Exercise directions: Each record that follows must be printed exactly as given.

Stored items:
┌──
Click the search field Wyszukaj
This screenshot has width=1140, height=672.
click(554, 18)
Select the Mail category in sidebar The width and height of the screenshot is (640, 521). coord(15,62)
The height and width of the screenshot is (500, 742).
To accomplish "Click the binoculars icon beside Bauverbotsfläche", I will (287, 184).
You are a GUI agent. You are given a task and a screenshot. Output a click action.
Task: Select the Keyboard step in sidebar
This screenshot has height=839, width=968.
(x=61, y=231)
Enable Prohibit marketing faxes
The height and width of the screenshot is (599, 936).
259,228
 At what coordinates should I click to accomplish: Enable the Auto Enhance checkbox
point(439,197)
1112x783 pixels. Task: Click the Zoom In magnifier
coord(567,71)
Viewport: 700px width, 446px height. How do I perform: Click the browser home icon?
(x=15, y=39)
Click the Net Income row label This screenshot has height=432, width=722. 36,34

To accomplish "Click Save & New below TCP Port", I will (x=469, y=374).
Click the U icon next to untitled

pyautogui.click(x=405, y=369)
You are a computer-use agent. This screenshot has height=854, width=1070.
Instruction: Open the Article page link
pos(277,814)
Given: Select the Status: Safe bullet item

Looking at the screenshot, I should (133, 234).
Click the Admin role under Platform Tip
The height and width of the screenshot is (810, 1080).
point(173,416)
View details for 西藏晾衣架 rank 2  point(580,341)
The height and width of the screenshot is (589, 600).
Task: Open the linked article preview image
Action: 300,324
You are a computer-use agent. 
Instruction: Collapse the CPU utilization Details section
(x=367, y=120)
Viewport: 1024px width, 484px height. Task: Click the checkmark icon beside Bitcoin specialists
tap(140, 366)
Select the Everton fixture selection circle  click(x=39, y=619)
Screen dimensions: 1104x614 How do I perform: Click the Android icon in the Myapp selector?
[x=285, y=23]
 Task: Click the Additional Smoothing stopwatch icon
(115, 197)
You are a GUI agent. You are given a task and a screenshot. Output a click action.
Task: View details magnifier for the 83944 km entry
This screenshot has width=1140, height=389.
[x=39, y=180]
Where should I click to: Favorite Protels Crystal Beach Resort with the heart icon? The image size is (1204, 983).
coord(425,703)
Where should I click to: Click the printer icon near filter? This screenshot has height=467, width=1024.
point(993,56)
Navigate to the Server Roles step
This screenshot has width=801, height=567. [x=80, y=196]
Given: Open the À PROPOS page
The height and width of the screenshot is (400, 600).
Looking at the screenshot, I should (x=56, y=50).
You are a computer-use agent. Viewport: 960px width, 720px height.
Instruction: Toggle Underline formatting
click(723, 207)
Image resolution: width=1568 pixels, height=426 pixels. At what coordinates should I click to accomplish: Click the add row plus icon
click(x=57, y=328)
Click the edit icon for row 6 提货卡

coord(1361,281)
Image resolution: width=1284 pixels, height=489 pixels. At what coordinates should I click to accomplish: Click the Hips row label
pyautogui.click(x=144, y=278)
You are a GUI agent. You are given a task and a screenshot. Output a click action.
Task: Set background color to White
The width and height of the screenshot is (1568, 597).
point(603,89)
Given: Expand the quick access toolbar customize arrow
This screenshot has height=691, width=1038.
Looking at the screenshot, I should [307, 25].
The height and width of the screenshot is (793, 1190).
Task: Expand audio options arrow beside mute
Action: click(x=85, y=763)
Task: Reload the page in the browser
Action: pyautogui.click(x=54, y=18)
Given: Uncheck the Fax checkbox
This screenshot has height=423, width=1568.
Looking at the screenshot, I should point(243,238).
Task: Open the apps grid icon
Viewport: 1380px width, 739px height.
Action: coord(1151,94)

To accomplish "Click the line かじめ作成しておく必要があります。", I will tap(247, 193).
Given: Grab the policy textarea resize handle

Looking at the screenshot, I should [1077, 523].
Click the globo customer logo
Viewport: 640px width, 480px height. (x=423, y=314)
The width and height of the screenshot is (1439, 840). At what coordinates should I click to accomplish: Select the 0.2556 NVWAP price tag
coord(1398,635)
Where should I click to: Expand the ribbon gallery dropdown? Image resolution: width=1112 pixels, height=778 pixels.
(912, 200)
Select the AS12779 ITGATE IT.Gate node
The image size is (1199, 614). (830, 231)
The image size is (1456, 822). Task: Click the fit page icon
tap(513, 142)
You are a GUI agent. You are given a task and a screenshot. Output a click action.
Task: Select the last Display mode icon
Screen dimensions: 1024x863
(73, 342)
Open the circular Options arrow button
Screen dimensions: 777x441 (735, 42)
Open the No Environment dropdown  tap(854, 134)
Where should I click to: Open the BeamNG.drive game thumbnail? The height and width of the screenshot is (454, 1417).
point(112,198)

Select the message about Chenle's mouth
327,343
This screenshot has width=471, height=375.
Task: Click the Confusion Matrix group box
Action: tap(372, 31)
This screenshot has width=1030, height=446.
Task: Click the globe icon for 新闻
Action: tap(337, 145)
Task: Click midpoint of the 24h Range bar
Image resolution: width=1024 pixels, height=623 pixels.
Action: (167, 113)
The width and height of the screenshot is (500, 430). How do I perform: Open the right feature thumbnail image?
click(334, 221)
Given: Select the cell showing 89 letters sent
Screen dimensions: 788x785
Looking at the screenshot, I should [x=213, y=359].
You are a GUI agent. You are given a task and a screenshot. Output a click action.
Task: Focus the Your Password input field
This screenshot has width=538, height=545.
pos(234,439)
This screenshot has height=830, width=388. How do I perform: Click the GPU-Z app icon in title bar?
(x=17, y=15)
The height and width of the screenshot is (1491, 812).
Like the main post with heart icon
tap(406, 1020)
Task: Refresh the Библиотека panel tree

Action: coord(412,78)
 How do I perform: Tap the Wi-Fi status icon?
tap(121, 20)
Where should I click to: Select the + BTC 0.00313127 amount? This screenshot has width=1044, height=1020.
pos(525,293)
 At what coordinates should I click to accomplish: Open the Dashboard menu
└──
Output for this exercise:
Click the search field Wyszukaj
This screenshot has width=1140, height=672.
click(554, 18)
Select the Mail category in sidebar The width and height of the screenshot is (640, 521). coord(15,62)
The height and width of the screenshot is (500, 742).
To accomplish "Click the binoculars icon beside Bauverbotsfläche", I will (287, 184).
You are a GUI agent. You are given a task and a screenshot. Output a click action.
Task: Select the Keyboard step in sidebar
This screenshot has height=839, width=968.
(x=61, y=231)
Enable Prohibit marketing faxes
The height and width of the screenshot is (599, 936).
259,228
 At what coordinates should I click to accomplish: Enable the Auto Enhance checkbox
point(439,197)
1112x783 pixels. Task: Click the Zoom In magnifier
coord(567,71)
Viewport: 700px width, 446px height. How do I perform: Click the browser home icon?
(x=15, y=39)
Click the Net Income row label This screenshot has height=432, width=722. 36,34

To accomplish "Click Save & New below TCP Port", I will (x=469, y=374).
Click the U icon next to untitled

pyautogui.click(x=405, y=369)
You are a computer-use agent. This screenshot has height=854, width=1070.
Instruction: Open the Article page link
pos(277,814)
Given: Select the Status: Safe bullet item

Looking at the screenshot, I should (133, 234).
Click the Admin role under Platform Tip
The height and width of the screenshot is (810, 1080).
point(173,416)
View details for 西藏晾衣架 rank 2  point(580,341)
The height and width of the screenshot is (589, 600).
Task: Open the linked article preview image
Action: 300,324
You are a computer-use agent. 
Instruction: Collapse the CPU utilization Details section
(x=367, y=120)
Viewport: 1024px width, 484px height. Task: Click the checkmark icon beside Bitcoin specialists
tap(140, 366)
Select the Everton fixture selection circle  click(x=39, y=619)
Screen dimensions: 1104x614 How do I perform: Click the Android icon in the Myapp selector?
[x=285, y=23]
 Task: Click the Additional Smoothing stopwatch icon
(115, 197)
You are a GUI agent. You are given a task and a screenshot. Output a click action.
Task: View details magnifier for the 83944 km entry
This screenshot has width=1140, height=389.
[x=39, y=180]
Where should I click to: Favorite Protels Crystal Beach Resort with the heart icon? The image size is (1204, 983).
coord(425,703)
Where should I click to: Click the printer icon near filter? This screenshot has height=467, width=1024.
point(993,56)
Navigate to the Server Roles step
This screenshot has width=801, height=567. [x=80, y=196]
Given: Open the À PROPOS page
The height and width of the screenshot is (400, 600).
Looking at the screenshot, I should (x=56, y=50).
You are a computer-use agent. Viewport: 960px width, 720px height.
Instruction: Toggle Underline formatting
click(723, 207)
Image resolution: width=1568 pixels, height=426 pixels. At what coordinates should I click to accomplish: Click the add row plus icon
click(x=57, y=328)
Click the edit icon for row 6 提货卡

coord(1361,281)
Image resolution: width=1284 pixels, height=489 pixels. At what coordinates should I click to accomplish: Click the Hips row label
pyautogui.click(x=144, y=278)
You are a GUI agent. You are given a task and a screenshot. Output a click action.
Task: Set background color to White
The width and height of the screenshot is (1568, 597).
point(603,89)
Given: Expand the quick access toolbar customize arrow
This screenshot has height=691, width=1038.
Looking at the screenshot, I should [307, 25].
The height and width of the screenshot is (793, 1190).
Task: Expand audio options arrow beside mute
Action: click(x=85, y=763)
Task: Reload the page in the browser
Action: pyautogui.click(x=54, y=18)
Given: Uncheck the Fax checkbox
This screenshot has height=423, width=1568.
Looking at the screenshot, I should point(243,238).
Task: Open the apps grid icon
Viewport: 1380px width, 739px height.
Action: coord(1151,94)

To accomplish "Click the line かじめ作成しておく必要があります。", I will tap(247, 193).
Given: Grab the policy textarea resize handle

Looking at the screenshot, I should [1077, 523].
Click the globo customer logo
Viewport: 640px width, 480px height. (x=423, y=314)
The width and height of the screenshot is (1439, 840). At what coordinates should I click to accomplish: Select the 0.2556 NVWAP price tag
coord(1398,635)
Where should I click to: Expand the ribbon gallery dropdown? Image resolution: width=1112 pixels, height=778 pixels.
(912, 200)
Select the AS12779 ITGATE IT.Gate node
The image size is (1199, 614). (830, 231)
The image size is (1456, 822). Task: Click the fit page icon
tap(513, 142)
You are a GUI agent. You are given a task and a screenshot. Output a click action.
Task: Select the last Display mode icon
Screen dimensions: 1024x863
(73, 342)
Open the circular Options arrow button
Screen dimensions: 777x441 (735, 42)
Open the No Environment dropdown  tap(854, 134)
Where should I click to: Open the BeamNG.drive game thumbnail? The height and width of the screenshot is (454, 1417).
point(112,198)

Select the message about Chenle's mouth
327,343
This screenshot has width=471, height=375.
Task: Click the Confusion Matrix group box
Action: tap(372, 31)
This screenshot has width=1030, height=446.
Task: Click the globe icon for 新闻
Action: tap(337, 145)
Task: Click midpoint of the 24h Range bar
Image resolution: width=1024 pixels, height=623 pixels.
Action: (167, 113)
The width and height of the screenshot is (500, 430). How do I perform: Open the right feature thumbnail image?
click(334, 221)
Given: Select the cell showing 89 letters sent
Screen dimensions: 788x785
Looking at the screenshot, I should [x=213, y=359].
You are a GUI agent. You are given a task and a screenshot. Output a click action.
Task: Focus the Your Password input field
This screenshot has width=538, height=545.
pos(234,439)
This screenshot has height=830, width=388. How do I perform: Click the GPU-Z app icon in title bar?
(x=17, y=15)
The height and width of the screenshot is (1491, 812).
Like the main post with heart icon
tap(406, 1020)
Task: Refresh the Библиотека panel tree

Action: coord(412,78)
 How do I perform: Tap the Wi-Fi status icon?
tap(121, 20)
Where should I click to: Select the + BTC 0.00313127 amount? This screenshot has width=1044, height=1020.
pos(525,293)
 At what coordinates should I click to accomplish: Open the Dashboard menu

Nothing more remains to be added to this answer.